2010 SEM Spending Trend Survey Results
Survey Acronym Key
- SEO - Search engine optimization
- PPC - Pay-per-click marketing
- SEM - Search engine marketing (includes both SEO and PPC)
Takeaways from our search engine marketing spending survey
So here's a quick recap of the survey results.
- 68% of respondents say they will spend more on search engine marketing activities in 2010
- The reported increase in spend for SEO vs PPC is roughly the same (with a slight edge to SEO); however
- 68% of respondents feel that SEO is more essential their company's online growth
- Local search continues to gain in popularity, with more than half of respondents saying they'll spend more on local focus and geo-targeting
But I think the most compelling results are from questions #4 through #7, which show:
- 50% of the respondents plan to invest more money in search marketing software (including SEO tools and pay per click software)
- 53.6% say they will spend more on SEM training and education
- 33% plan to hire more in-house SEM staff
- 43% say they will cut spending on search marketing consultants and agencies
So it appears more companies are planning to increase spending on SEM tools, in-house hires, and training, while cutting their spend on SEM agencies. Are we witnessing a tectonic shift in the search landscape, with business owners taking the reins of their own search marketing activities and relying less and less on agencies?
If so, what could be driving this DIY trend?
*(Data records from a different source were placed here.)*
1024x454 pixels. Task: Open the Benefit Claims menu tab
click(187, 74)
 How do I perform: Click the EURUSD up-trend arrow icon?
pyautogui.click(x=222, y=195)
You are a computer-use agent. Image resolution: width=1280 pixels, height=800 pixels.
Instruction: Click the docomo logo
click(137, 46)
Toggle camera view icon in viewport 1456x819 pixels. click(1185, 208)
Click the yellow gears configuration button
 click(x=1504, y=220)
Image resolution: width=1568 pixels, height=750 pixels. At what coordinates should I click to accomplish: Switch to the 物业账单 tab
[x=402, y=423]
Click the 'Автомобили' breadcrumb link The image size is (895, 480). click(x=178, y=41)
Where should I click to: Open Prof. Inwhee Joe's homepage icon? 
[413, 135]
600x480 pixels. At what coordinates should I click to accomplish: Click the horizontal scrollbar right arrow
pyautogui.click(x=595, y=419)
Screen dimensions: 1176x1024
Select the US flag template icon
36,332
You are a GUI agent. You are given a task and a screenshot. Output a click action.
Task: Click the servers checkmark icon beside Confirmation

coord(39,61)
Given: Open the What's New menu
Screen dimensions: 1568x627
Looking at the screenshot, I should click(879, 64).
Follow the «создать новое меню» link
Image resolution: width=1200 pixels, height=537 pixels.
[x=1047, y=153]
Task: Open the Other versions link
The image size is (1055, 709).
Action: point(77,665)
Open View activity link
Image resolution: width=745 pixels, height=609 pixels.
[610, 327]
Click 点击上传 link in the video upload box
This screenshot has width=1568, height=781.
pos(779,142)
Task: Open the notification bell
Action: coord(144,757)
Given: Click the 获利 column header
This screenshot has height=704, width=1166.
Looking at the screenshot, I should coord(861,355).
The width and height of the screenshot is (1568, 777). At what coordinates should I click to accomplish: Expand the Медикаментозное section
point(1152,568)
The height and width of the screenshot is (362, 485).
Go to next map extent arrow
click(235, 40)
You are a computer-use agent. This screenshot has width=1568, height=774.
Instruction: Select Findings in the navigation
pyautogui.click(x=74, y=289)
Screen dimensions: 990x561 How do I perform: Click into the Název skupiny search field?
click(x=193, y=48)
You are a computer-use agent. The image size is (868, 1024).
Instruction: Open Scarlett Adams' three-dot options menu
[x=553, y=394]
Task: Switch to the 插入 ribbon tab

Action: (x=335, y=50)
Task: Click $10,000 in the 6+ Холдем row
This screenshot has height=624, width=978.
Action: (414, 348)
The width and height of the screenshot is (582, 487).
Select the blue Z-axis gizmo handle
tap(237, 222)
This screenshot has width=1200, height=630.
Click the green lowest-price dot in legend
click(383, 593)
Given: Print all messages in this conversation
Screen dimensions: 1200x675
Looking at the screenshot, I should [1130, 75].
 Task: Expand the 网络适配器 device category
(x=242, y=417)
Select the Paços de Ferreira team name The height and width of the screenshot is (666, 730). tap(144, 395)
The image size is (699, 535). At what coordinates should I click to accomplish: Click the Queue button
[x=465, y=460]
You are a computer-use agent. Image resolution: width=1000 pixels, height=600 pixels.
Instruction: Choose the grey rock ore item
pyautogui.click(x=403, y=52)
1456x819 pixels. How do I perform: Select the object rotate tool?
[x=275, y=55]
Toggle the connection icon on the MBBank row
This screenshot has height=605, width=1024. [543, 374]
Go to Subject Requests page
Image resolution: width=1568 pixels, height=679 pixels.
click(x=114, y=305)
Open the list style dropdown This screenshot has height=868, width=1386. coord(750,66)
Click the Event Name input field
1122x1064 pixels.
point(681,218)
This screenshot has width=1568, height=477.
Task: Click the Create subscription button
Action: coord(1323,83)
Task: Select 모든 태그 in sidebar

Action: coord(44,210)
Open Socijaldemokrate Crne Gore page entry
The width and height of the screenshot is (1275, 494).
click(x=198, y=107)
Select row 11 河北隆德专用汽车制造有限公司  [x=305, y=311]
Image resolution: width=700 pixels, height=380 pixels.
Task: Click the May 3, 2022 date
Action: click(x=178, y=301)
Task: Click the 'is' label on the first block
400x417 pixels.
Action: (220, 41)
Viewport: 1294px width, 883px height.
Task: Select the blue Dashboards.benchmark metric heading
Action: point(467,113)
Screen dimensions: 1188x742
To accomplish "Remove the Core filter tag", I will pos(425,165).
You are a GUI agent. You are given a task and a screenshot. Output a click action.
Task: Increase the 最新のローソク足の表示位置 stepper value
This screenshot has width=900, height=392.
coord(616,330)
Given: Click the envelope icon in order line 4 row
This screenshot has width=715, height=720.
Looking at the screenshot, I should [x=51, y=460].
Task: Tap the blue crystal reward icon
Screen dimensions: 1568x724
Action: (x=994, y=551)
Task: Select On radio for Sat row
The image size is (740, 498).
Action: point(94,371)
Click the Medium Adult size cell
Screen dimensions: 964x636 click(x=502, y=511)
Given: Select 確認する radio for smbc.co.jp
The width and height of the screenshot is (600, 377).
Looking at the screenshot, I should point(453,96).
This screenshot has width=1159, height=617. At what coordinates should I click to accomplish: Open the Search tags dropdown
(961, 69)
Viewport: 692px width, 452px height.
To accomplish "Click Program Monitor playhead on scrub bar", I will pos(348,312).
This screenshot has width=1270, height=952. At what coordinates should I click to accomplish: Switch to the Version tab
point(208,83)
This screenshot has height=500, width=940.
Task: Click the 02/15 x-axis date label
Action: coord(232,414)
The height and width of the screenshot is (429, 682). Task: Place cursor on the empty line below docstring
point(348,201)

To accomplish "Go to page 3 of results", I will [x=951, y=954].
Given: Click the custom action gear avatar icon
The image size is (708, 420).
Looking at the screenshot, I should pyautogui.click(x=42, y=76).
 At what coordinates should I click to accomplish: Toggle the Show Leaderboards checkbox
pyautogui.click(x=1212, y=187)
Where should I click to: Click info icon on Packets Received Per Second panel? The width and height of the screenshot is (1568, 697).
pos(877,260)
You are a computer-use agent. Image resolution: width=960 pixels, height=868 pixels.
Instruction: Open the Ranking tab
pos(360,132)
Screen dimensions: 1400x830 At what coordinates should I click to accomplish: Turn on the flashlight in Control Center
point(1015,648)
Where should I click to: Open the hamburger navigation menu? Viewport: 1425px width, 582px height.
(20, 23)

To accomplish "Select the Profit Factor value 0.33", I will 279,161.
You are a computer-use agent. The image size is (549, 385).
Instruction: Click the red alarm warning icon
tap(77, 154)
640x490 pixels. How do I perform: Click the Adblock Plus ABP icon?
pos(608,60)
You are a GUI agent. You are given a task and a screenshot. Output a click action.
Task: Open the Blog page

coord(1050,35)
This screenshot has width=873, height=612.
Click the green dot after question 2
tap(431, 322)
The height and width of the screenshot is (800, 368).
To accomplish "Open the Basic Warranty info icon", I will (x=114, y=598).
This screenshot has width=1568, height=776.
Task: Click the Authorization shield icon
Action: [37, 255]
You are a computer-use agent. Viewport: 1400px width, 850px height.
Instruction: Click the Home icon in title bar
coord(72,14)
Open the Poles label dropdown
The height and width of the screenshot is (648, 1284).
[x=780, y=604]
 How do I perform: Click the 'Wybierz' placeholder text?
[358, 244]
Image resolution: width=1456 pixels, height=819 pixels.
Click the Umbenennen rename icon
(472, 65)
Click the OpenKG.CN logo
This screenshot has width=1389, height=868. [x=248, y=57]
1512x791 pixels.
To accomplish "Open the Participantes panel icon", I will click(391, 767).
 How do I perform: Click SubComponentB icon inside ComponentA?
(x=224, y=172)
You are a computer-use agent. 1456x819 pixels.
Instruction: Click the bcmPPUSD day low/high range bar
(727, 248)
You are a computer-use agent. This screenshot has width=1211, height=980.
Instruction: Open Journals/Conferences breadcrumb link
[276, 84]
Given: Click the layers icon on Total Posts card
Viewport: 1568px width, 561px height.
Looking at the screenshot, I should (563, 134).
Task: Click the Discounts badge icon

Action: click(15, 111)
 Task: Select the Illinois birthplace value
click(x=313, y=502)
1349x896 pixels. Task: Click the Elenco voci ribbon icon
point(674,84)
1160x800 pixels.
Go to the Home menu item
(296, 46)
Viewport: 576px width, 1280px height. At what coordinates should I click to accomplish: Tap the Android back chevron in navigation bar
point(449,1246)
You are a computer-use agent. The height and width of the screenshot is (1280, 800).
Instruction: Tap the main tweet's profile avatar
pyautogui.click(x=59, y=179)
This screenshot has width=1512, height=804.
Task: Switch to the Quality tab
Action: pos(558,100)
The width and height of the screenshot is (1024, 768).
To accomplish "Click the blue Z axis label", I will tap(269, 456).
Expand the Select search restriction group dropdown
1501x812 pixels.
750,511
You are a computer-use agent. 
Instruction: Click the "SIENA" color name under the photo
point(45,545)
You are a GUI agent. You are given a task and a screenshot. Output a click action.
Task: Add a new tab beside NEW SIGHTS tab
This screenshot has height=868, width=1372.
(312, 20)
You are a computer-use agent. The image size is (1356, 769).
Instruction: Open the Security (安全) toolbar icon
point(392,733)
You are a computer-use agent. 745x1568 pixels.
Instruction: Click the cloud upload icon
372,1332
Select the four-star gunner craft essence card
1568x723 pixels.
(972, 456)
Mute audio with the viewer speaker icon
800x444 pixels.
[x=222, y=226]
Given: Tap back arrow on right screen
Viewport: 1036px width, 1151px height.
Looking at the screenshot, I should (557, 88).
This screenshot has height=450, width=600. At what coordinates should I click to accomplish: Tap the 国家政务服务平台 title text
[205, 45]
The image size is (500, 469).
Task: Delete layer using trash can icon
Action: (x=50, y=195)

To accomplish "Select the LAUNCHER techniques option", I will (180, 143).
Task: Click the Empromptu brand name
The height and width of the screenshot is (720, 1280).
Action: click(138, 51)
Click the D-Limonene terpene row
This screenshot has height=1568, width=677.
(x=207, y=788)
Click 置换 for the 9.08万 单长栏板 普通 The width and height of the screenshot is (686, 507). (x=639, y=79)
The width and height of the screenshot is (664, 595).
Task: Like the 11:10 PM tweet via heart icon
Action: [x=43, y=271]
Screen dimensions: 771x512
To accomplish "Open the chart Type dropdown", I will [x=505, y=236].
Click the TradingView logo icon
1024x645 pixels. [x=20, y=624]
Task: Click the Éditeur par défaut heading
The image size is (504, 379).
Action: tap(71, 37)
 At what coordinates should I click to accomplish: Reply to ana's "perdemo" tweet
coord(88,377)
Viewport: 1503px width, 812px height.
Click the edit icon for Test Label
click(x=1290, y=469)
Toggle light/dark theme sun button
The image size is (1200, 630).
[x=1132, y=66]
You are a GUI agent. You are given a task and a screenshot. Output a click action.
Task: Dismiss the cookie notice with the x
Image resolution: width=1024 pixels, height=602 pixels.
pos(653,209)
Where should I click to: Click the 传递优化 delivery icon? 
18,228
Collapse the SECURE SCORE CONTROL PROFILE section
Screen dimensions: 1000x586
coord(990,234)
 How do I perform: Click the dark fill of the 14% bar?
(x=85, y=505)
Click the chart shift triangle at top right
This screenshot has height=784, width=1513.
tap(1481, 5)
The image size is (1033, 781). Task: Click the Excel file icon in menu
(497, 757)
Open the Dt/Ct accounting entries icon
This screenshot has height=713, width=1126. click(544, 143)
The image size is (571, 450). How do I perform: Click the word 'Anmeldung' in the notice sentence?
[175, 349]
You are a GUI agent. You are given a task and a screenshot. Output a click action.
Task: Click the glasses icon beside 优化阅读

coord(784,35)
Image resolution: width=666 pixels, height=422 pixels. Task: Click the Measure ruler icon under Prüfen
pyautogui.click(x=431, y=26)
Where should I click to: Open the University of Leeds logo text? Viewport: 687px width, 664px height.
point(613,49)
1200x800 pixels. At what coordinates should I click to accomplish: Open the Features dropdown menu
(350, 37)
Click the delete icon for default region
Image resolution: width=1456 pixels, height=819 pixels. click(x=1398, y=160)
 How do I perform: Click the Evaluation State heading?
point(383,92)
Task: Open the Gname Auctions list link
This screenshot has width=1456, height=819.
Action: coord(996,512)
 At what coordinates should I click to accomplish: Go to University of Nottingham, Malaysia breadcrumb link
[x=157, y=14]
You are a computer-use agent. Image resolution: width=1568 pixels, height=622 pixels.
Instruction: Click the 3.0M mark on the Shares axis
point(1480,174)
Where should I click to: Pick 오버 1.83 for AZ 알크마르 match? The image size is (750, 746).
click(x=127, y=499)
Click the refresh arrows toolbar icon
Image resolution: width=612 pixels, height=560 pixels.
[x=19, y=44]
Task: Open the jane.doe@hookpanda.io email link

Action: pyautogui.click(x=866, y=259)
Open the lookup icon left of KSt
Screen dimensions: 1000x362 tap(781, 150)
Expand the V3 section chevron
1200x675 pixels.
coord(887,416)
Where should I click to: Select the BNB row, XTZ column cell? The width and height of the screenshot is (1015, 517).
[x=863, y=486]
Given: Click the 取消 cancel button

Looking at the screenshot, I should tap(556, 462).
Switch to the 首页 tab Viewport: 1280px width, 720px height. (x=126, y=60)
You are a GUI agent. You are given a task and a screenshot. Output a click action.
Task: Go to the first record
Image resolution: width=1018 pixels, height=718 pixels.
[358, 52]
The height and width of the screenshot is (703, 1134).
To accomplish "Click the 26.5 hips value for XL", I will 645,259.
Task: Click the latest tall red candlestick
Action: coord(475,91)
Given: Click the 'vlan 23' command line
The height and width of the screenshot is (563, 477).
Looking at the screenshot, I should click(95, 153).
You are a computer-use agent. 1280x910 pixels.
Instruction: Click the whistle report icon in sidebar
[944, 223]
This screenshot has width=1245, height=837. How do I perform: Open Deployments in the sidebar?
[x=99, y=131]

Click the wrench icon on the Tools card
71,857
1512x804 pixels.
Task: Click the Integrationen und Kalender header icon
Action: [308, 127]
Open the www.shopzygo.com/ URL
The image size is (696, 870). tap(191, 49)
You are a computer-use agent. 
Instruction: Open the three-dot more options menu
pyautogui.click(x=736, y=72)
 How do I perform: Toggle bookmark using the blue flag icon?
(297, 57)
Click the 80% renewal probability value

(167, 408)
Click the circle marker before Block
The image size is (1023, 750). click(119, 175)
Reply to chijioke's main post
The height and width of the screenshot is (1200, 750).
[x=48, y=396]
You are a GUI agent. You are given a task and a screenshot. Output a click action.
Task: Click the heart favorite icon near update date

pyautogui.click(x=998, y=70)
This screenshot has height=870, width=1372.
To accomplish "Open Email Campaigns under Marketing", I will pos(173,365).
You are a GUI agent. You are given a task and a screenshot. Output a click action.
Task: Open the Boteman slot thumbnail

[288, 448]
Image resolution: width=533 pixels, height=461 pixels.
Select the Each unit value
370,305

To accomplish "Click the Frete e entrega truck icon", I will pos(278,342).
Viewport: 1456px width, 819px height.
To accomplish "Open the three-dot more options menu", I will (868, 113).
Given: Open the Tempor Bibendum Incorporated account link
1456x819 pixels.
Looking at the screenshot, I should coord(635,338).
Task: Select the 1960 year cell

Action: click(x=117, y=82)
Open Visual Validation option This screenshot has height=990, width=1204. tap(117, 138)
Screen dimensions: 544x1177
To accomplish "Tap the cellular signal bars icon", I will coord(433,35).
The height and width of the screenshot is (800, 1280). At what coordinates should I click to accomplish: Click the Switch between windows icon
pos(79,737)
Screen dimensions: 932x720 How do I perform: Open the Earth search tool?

Well, I can theorize on some factors that may contribute to such an industry phenomenon.
- Better tools - Search marketing tools and software products are becoming so pervasive, intuitive and user-friendly that it may be getting easier for the average Joe to run an SEO or PPC campaign on their own. Think about it. Before Quicken, most people turned to professionals to handle their taxes. Quicken came along and made tax preparation easier for the individual, who began to rely less on CPAs. Is that what's happening in the SEM space with advent of better, smarter and simpler tools?
- Accessible education - The Web is ripe with free SEM educational resources and affordable training. If you're eager to study search, you can find pretty much everything you need to learn how to run successful PPC and SEO campaigns online. Sure, you need to wade through the crap and be able to execute and implement search strategies effectively, but there are some great learning and training resources and online communities where you can readily learn the search craft.
- Cutting costs - Maybe this move is driven purely by an effort to save money, as businesses try to stay afloat in the worst recessionary environment of our generation. In an attempt to trim spend, maybe SMBs are attempting to run search campaigns themselves or hire more affordable in-house SEM staffing.
It's interesting because we see the same trend playing out each day at WordStream, as more business owners are severing ties with agencies and consultants so they can run SEO and PPC efforts internally with the help of our software products. In any case, it will be fascinating to watch how accurate this survey is at spotting this potential industry trend and if it will manifest into something bigger moving forward. Because if a DIY search model does come to frutition, it will have a major impact on the dynamics of the SEM industry.
Special thanks to everyone who participated in our survey.